Von allen Parteien ist die Sozialdemokratische Partei Deutschlands die älteste, sie wurde 1863 gegründet, ist also 145 Jahre alt! Ihren Mitgliedern ging es immer darum, dass Leute, die wenig Geld hatten, kaum zur Schule gegangen waren und in Fabriken arbeiten mussten, ein besseres Leben haben sollten. Deshalb kämpften sie für höhere Löhne, für kürzere Arbeitszeiten und dafür, dass jeder wählen und mitbestimmen darf, wer in Deutschland regiert.

Zwischen 1933 und 1945 gab es eine Diktatur in Deutschland: Die Nationalsozialisten, die damals herrschten, betrachteten die Sozialdemokraten als ihre Feinde, sperrten viele von ihnen ein und töteten sie sogar. Nach dem Ende der Nazidiktatur machte die SPD weiter Politik für Leute, die arbeiten. Manchmal regierte sie in Deutschland, die meiste Zeit nicht. Der letzte SPD-Kanzler hieß Gerhard Schröder und war von 1998 bis 2005 im Amt.

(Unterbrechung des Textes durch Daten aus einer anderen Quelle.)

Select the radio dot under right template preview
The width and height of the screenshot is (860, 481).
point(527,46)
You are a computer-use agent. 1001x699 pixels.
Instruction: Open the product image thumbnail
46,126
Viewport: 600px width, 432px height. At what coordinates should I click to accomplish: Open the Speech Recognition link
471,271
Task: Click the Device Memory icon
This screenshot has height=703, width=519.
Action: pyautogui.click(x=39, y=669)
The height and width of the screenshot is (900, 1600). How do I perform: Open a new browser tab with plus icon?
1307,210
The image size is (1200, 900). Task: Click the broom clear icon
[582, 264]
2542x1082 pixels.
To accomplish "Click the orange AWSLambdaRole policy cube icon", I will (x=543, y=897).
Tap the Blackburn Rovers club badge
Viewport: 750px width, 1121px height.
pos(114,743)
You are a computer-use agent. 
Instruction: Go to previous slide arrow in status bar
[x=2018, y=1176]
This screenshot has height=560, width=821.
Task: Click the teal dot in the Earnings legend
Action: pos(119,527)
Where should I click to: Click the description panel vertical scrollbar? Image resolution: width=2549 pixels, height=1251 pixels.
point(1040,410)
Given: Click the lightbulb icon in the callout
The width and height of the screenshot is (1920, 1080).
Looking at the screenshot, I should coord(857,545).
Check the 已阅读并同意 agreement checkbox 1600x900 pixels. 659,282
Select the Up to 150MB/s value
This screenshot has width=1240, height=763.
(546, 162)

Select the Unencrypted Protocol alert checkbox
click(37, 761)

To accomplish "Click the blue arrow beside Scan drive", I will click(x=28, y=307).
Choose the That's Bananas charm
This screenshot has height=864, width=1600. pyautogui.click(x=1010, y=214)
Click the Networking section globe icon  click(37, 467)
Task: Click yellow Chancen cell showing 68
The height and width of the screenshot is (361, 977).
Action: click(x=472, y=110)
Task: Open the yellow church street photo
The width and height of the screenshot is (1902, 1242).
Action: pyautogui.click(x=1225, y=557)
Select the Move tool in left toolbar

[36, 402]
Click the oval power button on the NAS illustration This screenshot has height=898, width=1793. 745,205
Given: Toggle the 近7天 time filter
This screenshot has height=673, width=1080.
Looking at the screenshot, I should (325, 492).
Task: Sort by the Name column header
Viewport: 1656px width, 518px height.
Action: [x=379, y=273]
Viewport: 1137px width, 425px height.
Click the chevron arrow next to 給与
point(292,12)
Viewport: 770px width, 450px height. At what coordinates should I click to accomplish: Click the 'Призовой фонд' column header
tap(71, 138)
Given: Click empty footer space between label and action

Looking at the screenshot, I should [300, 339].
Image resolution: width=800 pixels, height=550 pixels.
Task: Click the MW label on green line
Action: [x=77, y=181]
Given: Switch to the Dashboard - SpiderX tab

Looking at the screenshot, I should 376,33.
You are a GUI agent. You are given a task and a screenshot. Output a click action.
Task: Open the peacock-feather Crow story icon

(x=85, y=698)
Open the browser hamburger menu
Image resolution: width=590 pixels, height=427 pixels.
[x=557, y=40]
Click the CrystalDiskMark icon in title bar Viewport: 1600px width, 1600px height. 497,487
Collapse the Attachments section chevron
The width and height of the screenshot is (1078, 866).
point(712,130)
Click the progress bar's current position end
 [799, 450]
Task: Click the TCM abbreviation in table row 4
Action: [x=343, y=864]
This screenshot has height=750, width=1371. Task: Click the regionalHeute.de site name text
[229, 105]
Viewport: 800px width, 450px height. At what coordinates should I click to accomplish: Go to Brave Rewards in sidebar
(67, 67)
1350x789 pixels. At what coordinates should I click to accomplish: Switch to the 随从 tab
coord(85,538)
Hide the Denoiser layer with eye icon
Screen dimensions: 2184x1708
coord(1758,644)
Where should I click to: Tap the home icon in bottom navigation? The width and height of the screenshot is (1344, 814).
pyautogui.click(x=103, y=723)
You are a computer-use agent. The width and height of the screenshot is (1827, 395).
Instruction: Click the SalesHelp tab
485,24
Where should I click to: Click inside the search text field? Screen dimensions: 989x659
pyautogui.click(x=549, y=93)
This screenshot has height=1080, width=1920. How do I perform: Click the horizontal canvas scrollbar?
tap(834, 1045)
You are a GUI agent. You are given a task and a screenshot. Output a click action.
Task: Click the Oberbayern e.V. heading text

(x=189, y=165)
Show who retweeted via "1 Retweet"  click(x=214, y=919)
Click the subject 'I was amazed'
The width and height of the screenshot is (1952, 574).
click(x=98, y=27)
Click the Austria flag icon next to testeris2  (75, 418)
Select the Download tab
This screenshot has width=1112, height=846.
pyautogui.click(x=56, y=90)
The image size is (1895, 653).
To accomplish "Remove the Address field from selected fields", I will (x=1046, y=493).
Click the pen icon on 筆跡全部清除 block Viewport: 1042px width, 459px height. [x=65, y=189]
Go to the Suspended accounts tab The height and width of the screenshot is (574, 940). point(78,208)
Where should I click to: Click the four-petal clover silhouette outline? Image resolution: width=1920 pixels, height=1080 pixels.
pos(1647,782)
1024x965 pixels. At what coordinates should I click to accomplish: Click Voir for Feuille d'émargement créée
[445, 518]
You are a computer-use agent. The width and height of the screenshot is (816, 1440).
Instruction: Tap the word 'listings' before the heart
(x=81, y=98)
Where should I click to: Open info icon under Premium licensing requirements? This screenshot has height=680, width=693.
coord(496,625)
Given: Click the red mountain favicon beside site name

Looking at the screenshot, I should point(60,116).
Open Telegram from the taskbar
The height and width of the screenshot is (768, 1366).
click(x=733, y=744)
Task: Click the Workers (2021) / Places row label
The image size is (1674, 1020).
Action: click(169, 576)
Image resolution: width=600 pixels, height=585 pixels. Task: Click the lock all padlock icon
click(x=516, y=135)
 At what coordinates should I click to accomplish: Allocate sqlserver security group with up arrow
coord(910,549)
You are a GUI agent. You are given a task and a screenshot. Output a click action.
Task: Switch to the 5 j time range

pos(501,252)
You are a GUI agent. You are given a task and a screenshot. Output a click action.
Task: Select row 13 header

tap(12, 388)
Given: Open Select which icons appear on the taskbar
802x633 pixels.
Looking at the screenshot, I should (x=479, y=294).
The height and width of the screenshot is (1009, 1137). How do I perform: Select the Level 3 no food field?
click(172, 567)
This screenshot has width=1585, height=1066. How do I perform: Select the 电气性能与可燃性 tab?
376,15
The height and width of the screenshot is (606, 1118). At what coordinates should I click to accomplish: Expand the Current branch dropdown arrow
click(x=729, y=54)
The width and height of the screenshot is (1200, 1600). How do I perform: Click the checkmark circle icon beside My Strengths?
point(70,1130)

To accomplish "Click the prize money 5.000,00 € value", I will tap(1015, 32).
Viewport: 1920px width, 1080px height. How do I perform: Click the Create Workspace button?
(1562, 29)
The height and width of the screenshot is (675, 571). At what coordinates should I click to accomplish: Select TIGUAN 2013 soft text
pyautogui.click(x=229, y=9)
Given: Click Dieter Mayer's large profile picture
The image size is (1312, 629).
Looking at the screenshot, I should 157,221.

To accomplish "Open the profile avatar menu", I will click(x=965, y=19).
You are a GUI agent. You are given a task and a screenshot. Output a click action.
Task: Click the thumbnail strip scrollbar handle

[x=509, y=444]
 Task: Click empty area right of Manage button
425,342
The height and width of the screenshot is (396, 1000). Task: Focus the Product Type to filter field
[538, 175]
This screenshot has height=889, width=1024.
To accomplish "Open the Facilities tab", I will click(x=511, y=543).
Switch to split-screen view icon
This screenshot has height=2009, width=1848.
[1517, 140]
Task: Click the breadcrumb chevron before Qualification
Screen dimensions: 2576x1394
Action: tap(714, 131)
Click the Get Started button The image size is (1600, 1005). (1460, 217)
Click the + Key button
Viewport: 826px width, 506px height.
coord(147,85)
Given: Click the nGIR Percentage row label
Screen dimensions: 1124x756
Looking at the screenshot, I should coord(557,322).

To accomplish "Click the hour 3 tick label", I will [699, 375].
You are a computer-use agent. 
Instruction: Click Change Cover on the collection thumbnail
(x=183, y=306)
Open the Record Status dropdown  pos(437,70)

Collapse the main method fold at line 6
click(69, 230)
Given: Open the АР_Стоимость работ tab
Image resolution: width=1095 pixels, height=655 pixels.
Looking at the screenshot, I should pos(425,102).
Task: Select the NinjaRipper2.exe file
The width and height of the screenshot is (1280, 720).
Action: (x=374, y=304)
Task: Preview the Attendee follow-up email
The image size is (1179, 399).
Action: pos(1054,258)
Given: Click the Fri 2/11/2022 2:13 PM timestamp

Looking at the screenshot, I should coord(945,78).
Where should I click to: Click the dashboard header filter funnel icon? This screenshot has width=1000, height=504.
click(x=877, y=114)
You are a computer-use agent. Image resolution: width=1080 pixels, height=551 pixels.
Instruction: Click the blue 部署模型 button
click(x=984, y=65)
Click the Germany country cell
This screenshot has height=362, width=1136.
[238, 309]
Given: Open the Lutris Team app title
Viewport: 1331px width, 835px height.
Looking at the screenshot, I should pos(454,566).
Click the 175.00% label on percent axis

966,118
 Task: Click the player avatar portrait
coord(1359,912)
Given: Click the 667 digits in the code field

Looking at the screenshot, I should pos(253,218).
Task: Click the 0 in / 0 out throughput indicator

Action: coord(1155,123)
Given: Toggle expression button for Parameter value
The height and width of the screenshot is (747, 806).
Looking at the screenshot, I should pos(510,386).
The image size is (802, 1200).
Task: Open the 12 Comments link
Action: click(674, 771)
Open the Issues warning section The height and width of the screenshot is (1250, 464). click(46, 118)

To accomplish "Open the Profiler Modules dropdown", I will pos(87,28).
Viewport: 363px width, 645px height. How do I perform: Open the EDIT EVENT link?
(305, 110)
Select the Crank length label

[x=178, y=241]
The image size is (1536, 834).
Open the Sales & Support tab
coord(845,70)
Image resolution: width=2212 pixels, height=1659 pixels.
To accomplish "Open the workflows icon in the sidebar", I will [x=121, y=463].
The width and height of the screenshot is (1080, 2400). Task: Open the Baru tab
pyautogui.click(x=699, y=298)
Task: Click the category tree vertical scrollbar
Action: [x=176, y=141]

Der Streit, den es jetzt in der SPD gibt, hat dazu geführt, dass der Vorsitzende Kurt Beck zurückgetreten ist. Die Gründe sind nicht leicht zu erklären: Es geht darum, dass die SPD immer noch den Schwachen helfen möchte. Aber darüber, wie man das heute am besten macht, gibt es in der Partei ganz unterschiedliche Meinungen.